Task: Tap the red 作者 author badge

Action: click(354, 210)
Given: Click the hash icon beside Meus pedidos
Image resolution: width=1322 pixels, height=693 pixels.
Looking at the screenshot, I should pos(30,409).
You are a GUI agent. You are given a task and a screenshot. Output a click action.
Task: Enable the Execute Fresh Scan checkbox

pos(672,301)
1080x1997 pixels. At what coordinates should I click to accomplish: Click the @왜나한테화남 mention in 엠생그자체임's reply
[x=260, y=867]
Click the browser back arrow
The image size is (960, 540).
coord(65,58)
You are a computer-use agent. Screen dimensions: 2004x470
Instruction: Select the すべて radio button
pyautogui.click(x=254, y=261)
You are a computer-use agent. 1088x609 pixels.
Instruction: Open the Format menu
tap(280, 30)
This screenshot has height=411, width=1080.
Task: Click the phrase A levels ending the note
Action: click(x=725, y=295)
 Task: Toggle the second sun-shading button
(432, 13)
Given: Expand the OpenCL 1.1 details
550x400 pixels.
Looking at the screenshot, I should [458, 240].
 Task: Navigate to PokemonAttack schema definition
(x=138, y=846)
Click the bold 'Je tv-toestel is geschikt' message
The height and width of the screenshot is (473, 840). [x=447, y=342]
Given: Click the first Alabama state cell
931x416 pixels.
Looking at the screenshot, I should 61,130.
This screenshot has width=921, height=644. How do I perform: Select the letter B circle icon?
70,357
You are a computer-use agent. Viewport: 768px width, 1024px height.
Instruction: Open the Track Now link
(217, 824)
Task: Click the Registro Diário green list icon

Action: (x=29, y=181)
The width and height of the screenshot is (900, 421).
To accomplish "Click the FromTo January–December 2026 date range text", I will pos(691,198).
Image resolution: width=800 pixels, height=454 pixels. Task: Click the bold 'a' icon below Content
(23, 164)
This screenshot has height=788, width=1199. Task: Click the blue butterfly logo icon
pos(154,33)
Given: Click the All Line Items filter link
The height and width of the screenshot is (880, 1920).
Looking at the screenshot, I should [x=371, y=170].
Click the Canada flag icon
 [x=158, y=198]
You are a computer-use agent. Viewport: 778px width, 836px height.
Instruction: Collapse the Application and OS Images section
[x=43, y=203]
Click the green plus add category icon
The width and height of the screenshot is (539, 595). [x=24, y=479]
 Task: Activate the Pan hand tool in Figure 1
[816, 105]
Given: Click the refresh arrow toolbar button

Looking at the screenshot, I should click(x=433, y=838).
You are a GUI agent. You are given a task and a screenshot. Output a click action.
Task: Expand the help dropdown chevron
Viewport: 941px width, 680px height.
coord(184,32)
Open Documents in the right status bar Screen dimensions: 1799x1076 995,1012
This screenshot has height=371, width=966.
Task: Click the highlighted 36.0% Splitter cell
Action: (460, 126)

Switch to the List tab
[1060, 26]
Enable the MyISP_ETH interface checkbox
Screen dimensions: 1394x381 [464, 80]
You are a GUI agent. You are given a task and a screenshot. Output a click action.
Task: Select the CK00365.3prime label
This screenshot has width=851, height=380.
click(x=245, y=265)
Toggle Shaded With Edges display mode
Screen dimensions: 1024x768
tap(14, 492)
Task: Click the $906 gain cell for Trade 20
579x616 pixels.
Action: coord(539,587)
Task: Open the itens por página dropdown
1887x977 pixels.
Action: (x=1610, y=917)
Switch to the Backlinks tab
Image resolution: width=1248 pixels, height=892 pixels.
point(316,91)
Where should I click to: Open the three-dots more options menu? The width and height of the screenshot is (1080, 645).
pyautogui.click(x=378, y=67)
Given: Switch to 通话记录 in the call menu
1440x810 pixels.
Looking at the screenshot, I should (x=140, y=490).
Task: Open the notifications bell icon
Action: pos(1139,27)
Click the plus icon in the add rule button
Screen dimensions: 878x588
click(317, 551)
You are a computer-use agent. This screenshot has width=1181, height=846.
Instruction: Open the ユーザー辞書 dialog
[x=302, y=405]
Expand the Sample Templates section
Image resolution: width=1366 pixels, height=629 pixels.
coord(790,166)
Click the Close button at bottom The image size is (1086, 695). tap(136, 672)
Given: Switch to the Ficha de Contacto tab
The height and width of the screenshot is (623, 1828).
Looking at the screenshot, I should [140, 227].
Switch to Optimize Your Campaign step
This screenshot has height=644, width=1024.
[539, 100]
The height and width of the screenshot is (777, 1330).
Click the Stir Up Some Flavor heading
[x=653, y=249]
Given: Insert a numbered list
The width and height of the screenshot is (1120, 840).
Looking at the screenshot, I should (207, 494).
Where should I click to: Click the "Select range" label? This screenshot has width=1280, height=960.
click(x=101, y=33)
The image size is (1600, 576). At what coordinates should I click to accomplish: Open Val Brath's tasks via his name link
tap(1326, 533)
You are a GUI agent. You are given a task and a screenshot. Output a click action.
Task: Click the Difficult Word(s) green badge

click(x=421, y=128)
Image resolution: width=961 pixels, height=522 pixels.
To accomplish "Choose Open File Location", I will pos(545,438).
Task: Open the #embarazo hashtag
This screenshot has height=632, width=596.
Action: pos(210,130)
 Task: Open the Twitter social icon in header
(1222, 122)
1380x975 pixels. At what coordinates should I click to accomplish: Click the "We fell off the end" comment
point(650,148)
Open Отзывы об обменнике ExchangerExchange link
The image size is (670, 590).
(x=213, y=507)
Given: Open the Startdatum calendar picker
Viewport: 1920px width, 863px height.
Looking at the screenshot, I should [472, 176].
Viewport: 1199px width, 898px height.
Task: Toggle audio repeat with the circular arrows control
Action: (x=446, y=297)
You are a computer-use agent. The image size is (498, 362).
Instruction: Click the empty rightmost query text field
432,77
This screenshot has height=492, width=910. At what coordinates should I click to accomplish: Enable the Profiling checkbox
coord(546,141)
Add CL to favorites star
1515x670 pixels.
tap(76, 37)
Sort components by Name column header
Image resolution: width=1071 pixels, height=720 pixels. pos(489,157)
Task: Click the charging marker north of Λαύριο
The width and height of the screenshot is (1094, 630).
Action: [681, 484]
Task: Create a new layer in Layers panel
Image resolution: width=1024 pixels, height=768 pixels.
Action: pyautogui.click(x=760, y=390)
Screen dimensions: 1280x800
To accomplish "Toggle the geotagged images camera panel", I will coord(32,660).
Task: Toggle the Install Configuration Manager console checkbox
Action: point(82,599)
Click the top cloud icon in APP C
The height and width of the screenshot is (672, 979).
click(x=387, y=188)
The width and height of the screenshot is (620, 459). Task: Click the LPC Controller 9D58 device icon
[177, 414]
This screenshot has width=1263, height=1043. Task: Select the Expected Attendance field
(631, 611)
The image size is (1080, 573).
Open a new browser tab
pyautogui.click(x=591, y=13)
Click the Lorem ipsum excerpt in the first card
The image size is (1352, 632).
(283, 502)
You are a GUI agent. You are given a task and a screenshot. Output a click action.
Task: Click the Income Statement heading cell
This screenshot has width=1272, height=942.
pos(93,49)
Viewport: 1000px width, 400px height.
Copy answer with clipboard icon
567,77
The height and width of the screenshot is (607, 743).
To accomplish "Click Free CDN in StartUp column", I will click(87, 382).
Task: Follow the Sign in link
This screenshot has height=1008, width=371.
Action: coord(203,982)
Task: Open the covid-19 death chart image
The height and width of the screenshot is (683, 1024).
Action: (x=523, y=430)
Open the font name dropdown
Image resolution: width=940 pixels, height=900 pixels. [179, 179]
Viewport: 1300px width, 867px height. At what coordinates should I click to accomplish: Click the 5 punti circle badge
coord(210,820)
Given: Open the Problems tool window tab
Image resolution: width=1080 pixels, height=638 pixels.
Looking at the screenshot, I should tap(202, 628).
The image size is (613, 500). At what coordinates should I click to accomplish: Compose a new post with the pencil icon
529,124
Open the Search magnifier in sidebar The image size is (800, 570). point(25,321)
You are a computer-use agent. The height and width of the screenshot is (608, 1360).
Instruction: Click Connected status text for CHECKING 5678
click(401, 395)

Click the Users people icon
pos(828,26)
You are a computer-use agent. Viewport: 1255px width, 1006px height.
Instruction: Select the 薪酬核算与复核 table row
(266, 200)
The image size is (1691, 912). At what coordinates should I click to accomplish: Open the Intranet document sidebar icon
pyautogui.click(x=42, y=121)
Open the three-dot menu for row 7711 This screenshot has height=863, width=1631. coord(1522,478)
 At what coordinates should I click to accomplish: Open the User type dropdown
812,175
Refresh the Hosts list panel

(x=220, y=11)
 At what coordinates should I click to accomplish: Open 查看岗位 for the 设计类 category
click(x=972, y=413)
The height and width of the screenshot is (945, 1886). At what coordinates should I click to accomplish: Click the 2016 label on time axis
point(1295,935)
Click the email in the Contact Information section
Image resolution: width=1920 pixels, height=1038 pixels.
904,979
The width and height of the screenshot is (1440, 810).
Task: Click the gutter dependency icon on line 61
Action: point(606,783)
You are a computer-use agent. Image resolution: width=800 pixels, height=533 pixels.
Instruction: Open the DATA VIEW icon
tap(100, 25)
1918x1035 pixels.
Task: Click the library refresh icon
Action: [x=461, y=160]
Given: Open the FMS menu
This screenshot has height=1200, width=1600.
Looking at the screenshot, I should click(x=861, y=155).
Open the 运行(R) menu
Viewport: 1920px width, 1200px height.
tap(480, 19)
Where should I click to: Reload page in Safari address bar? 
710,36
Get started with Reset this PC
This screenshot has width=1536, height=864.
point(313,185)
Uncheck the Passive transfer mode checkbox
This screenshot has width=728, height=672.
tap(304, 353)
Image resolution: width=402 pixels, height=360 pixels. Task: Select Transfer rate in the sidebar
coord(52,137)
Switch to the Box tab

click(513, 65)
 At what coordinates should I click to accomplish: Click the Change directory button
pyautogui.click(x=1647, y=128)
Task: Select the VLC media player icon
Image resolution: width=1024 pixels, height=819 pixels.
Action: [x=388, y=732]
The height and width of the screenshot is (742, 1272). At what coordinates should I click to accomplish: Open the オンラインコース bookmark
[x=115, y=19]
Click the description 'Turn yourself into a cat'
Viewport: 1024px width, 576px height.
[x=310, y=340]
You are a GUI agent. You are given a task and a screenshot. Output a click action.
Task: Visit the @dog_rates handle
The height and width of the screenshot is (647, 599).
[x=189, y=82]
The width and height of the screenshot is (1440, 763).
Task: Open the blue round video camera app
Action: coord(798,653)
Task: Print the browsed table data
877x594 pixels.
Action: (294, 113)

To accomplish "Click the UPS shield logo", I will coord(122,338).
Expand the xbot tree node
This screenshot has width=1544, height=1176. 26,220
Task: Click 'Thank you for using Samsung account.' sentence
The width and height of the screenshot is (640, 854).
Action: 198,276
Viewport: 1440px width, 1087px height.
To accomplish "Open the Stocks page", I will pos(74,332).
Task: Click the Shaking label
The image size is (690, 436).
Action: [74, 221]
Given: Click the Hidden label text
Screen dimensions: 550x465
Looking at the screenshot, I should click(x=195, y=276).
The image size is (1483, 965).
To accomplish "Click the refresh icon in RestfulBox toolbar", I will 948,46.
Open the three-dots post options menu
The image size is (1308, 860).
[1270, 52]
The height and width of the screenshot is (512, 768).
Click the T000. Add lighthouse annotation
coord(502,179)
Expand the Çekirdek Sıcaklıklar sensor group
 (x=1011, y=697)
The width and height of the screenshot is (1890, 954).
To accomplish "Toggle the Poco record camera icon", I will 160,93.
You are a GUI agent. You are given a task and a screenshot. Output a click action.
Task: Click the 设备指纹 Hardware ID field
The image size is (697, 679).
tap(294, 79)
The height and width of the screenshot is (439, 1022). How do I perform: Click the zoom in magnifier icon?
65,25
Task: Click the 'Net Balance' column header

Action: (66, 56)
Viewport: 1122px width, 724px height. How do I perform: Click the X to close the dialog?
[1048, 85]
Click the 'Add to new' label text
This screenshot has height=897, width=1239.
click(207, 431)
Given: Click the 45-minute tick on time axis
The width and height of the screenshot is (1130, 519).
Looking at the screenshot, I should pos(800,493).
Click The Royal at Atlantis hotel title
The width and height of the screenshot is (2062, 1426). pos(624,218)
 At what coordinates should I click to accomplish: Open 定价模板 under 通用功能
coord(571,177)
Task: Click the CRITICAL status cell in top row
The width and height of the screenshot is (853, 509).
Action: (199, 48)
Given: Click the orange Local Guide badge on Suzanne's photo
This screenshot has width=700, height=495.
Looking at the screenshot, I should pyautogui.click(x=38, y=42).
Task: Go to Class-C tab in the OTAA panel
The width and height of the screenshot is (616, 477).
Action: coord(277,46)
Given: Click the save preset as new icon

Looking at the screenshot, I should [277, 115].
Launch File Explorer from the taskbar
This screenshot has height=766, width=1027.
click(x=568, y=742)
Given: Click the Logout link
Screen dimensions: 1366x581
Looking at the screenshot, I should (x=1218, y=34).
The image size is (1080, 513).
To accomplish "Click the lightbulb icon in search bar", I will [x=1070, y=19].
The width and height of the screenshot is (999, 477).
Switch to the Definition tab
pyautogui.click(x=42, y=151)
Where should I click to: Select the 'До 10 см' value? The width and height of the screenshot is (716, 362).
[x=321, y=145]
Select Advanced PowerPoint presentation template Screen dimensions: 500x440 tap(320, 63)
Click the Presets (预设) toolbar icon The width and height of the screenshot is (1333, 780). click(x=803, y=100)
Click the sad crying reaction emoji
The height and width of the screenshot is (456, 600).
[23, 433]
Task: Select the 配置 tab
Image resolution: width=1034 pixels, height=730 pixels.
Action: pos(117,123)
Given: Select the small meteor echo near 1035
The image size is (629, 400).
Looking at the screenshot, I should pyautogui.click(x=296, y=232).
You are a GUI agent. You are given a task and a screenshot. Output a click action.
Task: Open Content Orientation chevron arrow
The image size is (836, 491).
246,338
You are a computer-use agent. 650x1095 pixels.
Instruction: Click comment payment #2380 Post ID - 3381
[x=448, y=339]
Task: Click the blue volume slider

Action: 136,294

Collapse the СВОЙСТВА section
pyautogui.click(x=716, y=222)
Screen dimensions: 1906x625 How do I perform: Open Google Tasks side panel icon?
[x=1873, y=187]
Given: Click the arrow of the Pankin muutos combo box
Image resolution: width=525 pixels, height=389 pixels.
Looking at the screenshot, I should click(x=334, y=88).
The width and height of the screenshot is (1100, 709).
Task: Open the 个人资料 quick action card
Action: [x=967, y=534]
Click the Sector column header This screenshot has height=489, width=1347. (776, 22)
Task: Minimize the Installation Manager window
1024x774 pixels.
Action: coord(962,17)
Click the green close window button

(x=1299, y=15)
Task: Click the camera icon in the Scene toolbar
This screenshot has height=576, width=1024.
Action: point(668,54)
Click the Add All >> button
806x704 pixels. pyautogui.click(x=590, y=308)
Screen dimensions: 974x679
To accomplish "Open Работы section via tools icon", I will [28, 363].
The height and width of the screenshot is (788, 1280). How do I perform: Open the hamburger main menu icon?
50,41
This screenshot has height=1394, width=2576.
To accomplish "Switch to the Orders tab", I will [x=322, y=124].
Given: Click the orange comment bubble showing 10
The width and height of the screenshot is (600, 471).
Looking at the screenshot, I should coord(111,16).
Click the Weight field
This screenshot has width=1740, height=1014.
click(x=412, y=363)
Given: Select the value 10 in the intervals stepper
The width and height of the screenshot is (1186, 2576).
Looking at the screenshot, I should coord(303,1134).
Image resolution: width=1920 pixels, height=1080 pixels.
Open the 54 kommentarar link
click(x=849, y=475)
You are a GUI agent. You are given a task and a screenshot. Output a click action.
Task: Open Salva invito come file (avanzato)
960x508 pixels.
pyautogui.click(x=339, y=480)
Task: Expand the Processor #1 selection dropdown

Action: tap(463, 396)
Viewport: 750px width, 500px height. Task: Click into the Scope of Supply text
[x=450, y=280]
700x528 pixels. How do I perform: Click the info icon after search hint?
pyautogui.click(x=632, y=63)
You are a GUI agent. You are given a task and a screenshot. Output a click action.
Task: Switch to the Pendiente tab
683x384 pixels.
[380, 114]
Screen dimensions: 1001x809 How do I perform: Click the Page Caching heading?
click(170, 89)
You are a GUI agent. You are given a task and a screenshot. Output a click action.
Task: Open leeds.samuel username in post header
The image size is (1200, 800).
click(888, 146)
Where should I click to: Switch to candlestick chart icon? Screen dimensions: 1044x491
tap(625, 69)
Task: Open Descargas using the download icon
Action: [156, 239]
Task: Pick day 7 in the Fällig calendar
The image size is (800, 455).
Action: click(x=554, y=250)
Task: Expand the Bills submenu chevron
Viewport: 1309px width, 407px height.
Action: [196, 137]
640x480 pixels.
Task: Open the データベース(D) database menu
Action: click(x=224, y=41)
§ §
■ **Task to carry out**: Working from the entries above, find every line in which the word "orange" occurs and copy it.

■ **Answer to this task**:
Given: Click the orange Local Guide badge on Suzanne's photo
Given: Click the orange comment bubble showing 10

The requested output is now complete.